## Your objective:
Put the items running from the line containing "photos (48, 2511)" through the line containing "Política de privacidad (72, 2038)", both included, into a numbered list, leaving out any blank lines.

## Data to use:

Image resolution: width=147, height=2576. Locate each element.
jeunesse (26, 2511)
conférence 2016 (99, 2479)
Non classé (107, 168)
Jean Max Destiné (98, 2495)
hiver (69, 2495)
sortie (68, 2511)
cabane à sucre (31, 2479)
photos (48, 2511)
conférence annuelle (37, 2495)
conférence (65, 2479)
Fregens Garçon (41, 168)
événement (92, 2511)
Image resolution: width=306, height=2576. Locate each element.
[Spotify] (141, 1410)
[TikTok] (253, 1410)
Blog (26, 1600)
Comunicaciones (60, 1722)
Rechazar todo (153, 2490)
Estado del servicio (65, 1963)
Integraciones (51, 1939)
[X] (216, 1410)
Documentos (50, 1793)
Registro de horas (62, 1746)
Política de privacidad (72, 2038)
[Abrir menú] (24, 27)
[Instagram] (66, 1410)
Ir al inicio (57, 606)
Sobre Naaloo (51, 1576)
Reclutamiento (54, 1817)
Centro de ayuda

## Worked solution:
1. photos (48, 2511)
2. conférence annuelle (37, 2495)
3. conférence (65, 2479)
4. Fregens Garçon (41, 168)
5. événement (92, 2511)
6. Image resolution: width=306, height=2576. Locate each element.
7. [Spotify] (141, 1410)
8. [TikTok] (253, 1410)
9. Blog (26, 1600)
10. Comunicaciones (60, 1722)
11. Rechazar todo (153, 2490)
12. Estado del servicio (65, 1963)
13. Integraciones (51, 1939)
14. [X] (216, 1410)
15. Documentos (50, 1793)
16. Registro de horas (62, 1746)
17. Política de privacidad (72, 2038)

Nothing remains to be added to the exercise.